GitHub - rodmena-limited/DataShard: Iceberg robustness, for the rest of us | S3 and Local safe file operations + Pandas support to query your data and logs.

12 min read Original article ↗

DataShard

                  //
                 //
                //
               //
              //
             //
            //
           //
          //
         //
        //
       //
      //___________________
     //                   /
    //___________________/

       D A T A S H A R D

Iceberg-Inspired Safe Concurrent Data Operations for Python


What is DataShard?

DataShard is a Python implementation of Apache Iceberg's core concepts, providing ACID-compliant data operations for ML/AI workloads. It ensures your data stays safe even when multiple processes read and write simultaneously.

Key Features

  • ACID Transactions: Operations fully complete or fully rollback
  • Time Travel: Query data as it existed at any point in time
  • Safe Concurrency: Multiple processes can write without corruption
  • Optimistic Concurrency Control (OCC): Automatic conflict resolution
  • S3-Compatible Storage: AWS S3, MinIO, DigitalOcean Spaces support
  • Distributed Workflows: Run workers across different machines with shared S3 storage
  • Predicate Pushdown: Filter at parquet level for 90%+ I/O reduction (NEW in v0.3.3)
  • Partition Pruning: Skip files based on column statistics (NEW in v0.3.3)
  • Parallel Reading: Multi-threaded scan for 2-4x speedup (NEW in v0.3.3)
  • Streaming API: Memory-efficient iteration over large tables (NEW in v0.3.3)
  • Pure Python: No Java dependencies, easy setup
  • pandas Integration: Native DataFrame support

Why DataShard Matters: The Data Corruption Problem

The Problem: Regular file operations in Python are NOT safe for concurrent access.
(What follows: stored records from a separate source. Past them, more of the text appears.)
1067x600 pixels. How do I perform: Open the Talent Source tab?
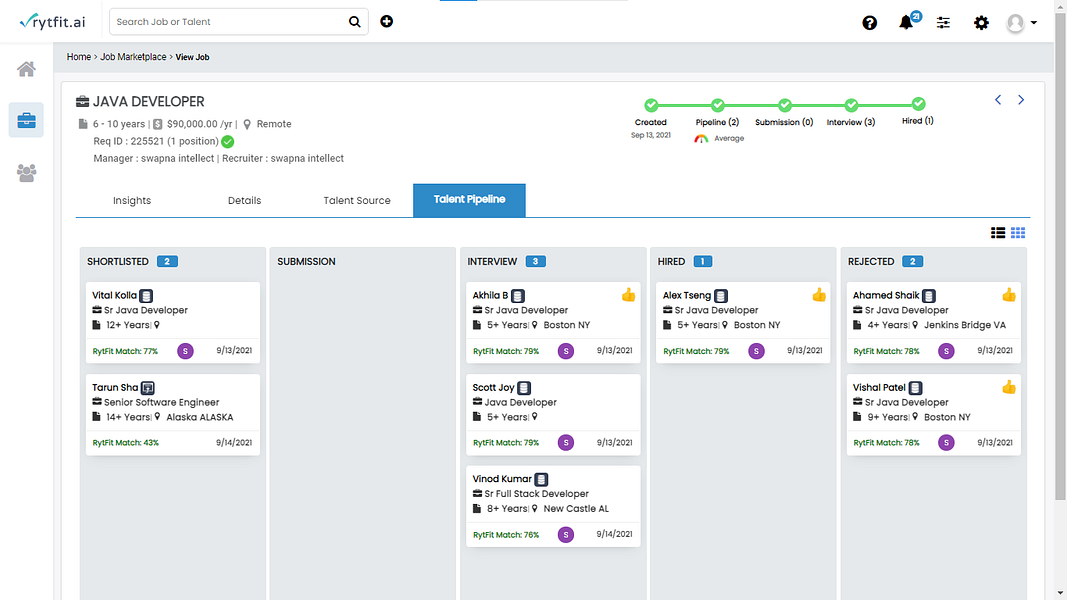pos(357,201)
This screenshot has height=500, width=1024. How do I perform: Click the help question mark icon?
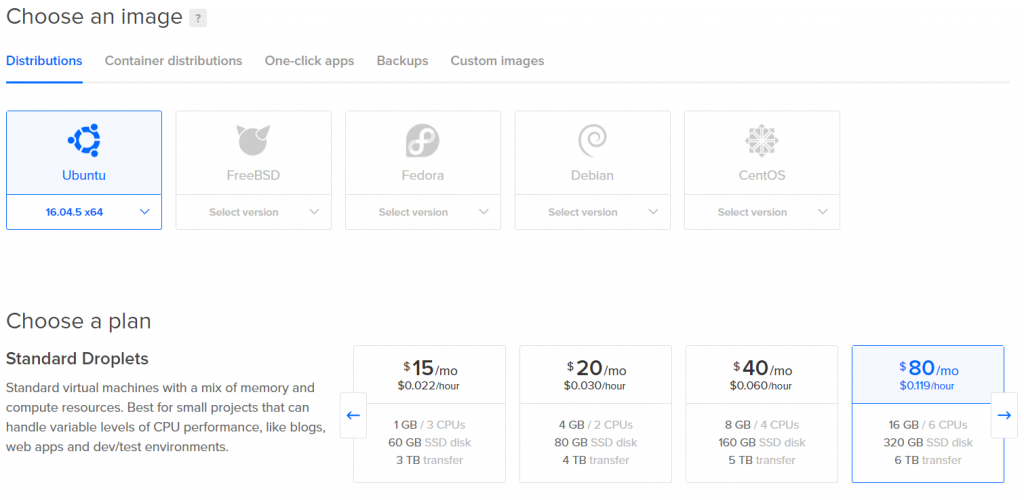coord(198,18)
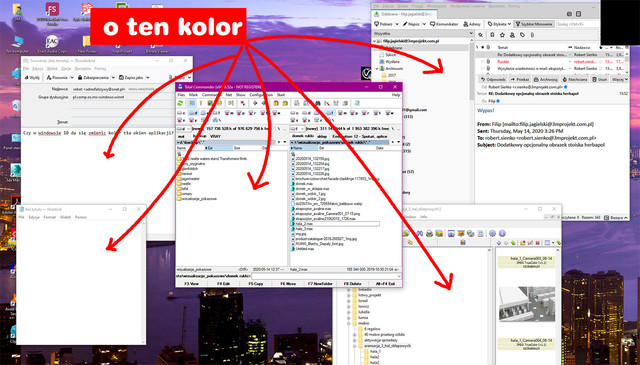
Task: Click the print icon in the image viewer toolbar
Action: pyautogui.click(x=429, y=234)
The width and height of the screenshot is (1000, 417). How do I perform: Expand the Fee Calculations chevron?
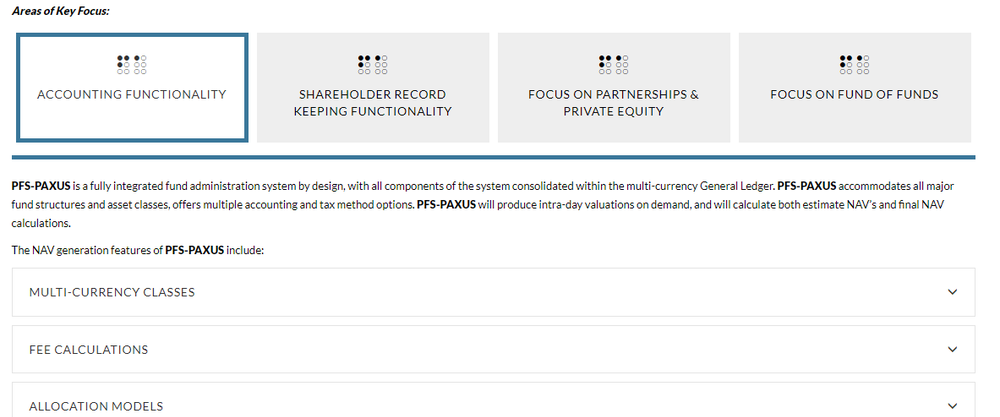click(x=952, y=349)
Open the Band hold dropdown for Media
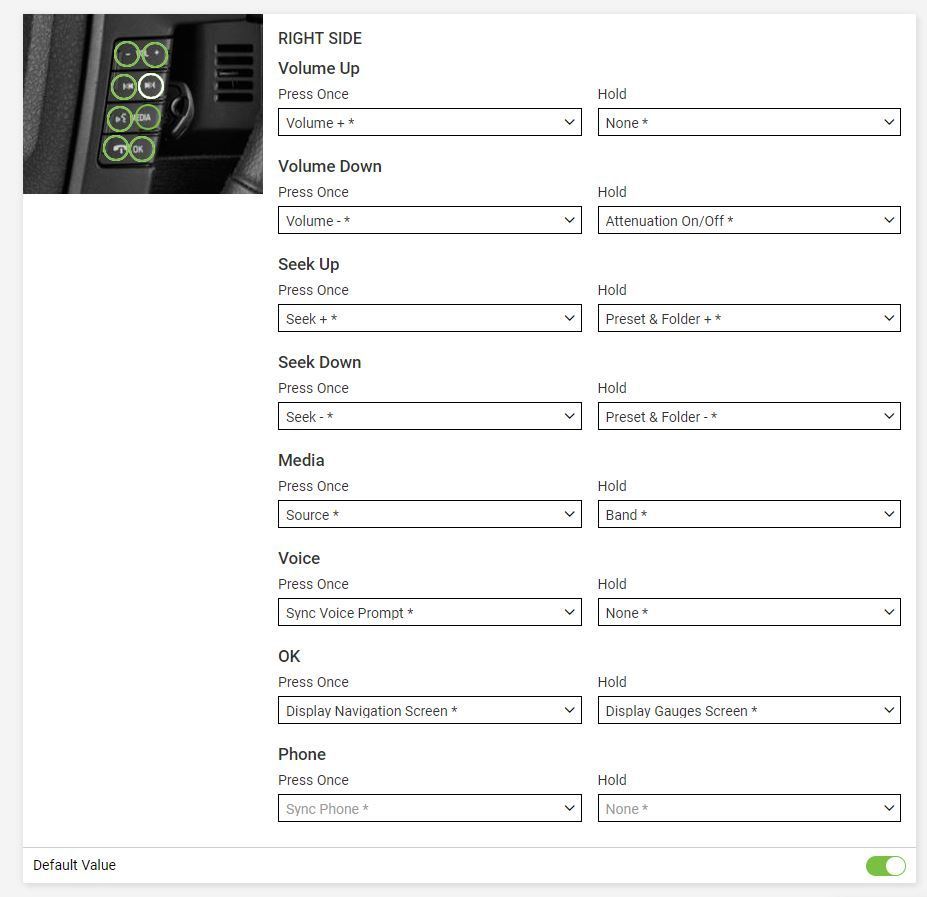 (x=749, y=514)
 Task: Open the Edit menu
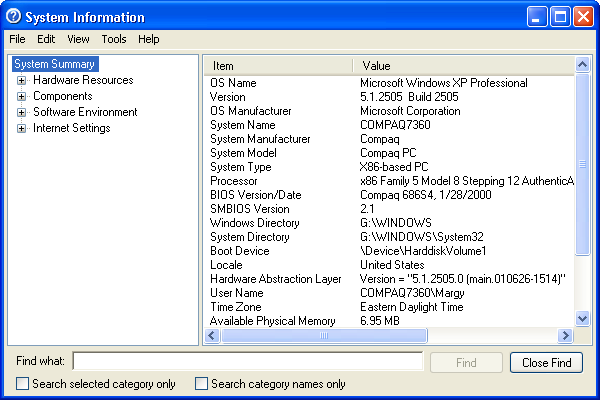[46, 39]
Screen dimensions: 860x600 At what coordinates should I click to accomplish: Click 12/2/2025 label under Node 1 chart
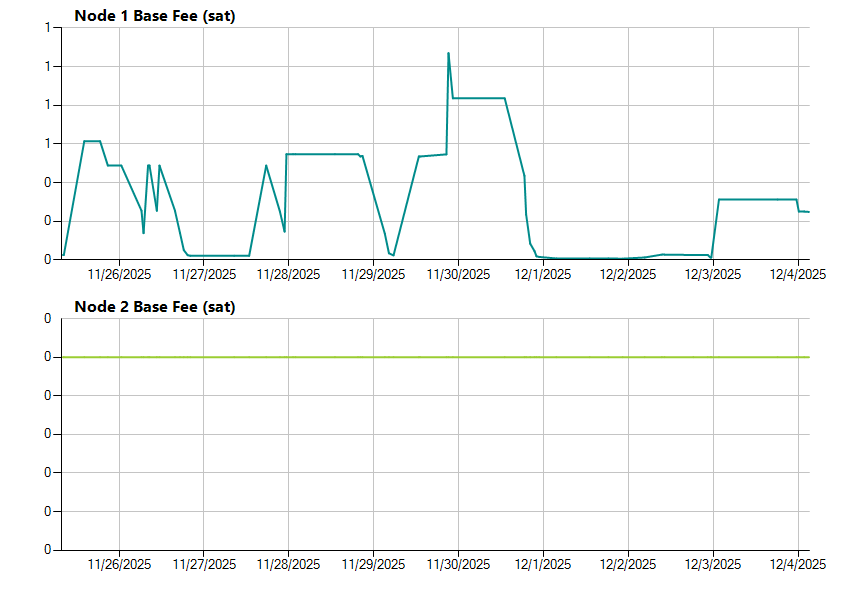point(628,274)
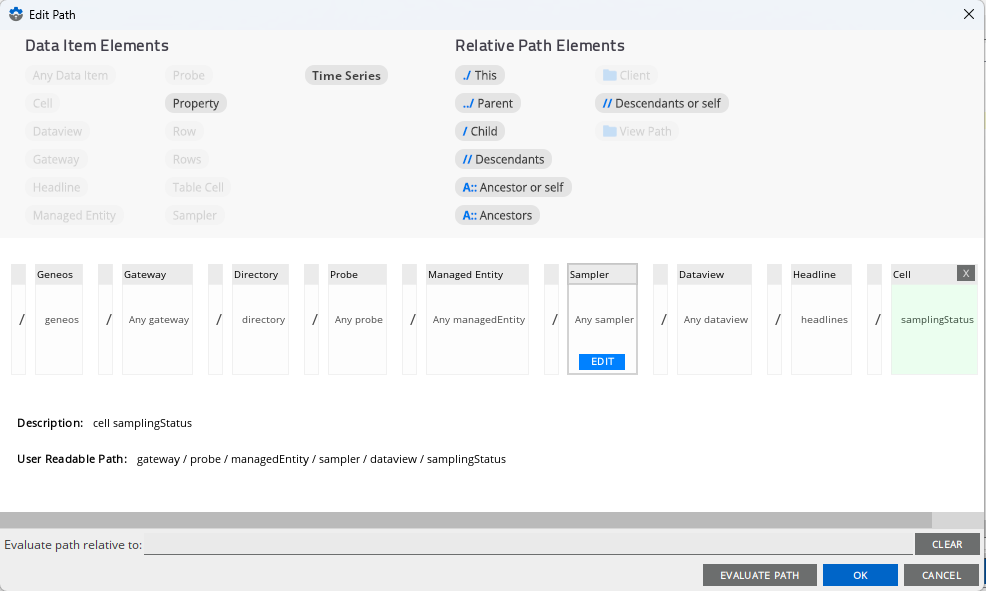This screenshot has width=986, height=591.
Task: Remove the Cell segment with X button
Action: [965, 273]
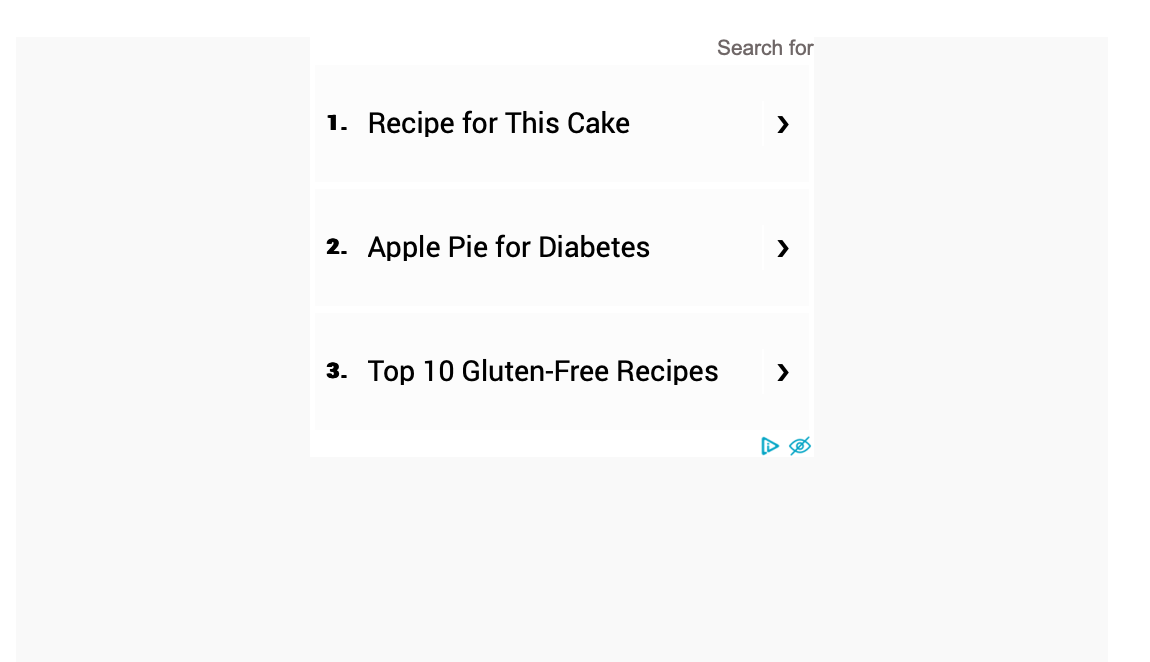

When multiple processes write to the same file, you get:

  • Data loss from race conditions
  • Partial writes that corrupt your data
  • Silent failures that go unnoticed
  • Unpredictable results

Our Stress Test Results

Test Setup: 12 processes, each performing 10,000 operations Expected Result: 120,000 total operations

Regular Files:

  • Actual Result: Only 8,566 operations completed
  • Data Loss: 111,434 operations LOST (93% failure rate!)
  • Cause: Race conditions from simultaneous file access

DataShard (Iceberg):

  • Actual Result: 120,000 operations completed
  • Data Loss: ZERO (0% failure rate)
  • Cause: ACID transactions with OCC prevent all race conditions

Already used in Highway Workflow Engine:

DataShard Screenshot


Installation

Basic installation:

With pandas support (recommended):

pip install datashard[pandas]

With S3 support (AWS S3, MinIO, etc.):

pip install datashard[s3]

With all features:

pip install datashard[pandas,s3]

With development tools:

pip install datashard[dev]

Quick Start

from datashard import create_table, Schema

# 1. Define your schema
schema = Schema(
    schema_id=1,
    fields=[
        {"id": 1, "name": "user_id", "type": "long", "required": True},
        {"id": 2, "name": "event", "type": "string", "required": True},
        {"id": 3, "name": "timestamp", "type": "long", "required": True}
    ]
)

# 2. Create a table
table = create_table("/path/to/my_table", schema)

# 3. Append records safely (even from multiple processes!)
records = [
    {"user_id": 100, "event": "login", "timestamp": 1700000000},
    {"user_id": 101, "event": "logout", "timestamp": 1700000100}
]
success = table.append_records(records, schema)

# 4. Query current data
snapshot = table.current_snapshot()
print(f"Snapshot ID: {snapshot.snapshot_id}")

# 5. Time travel to previous state
old_snapshot = table.snapshot_by_id(previous_snapshot_id)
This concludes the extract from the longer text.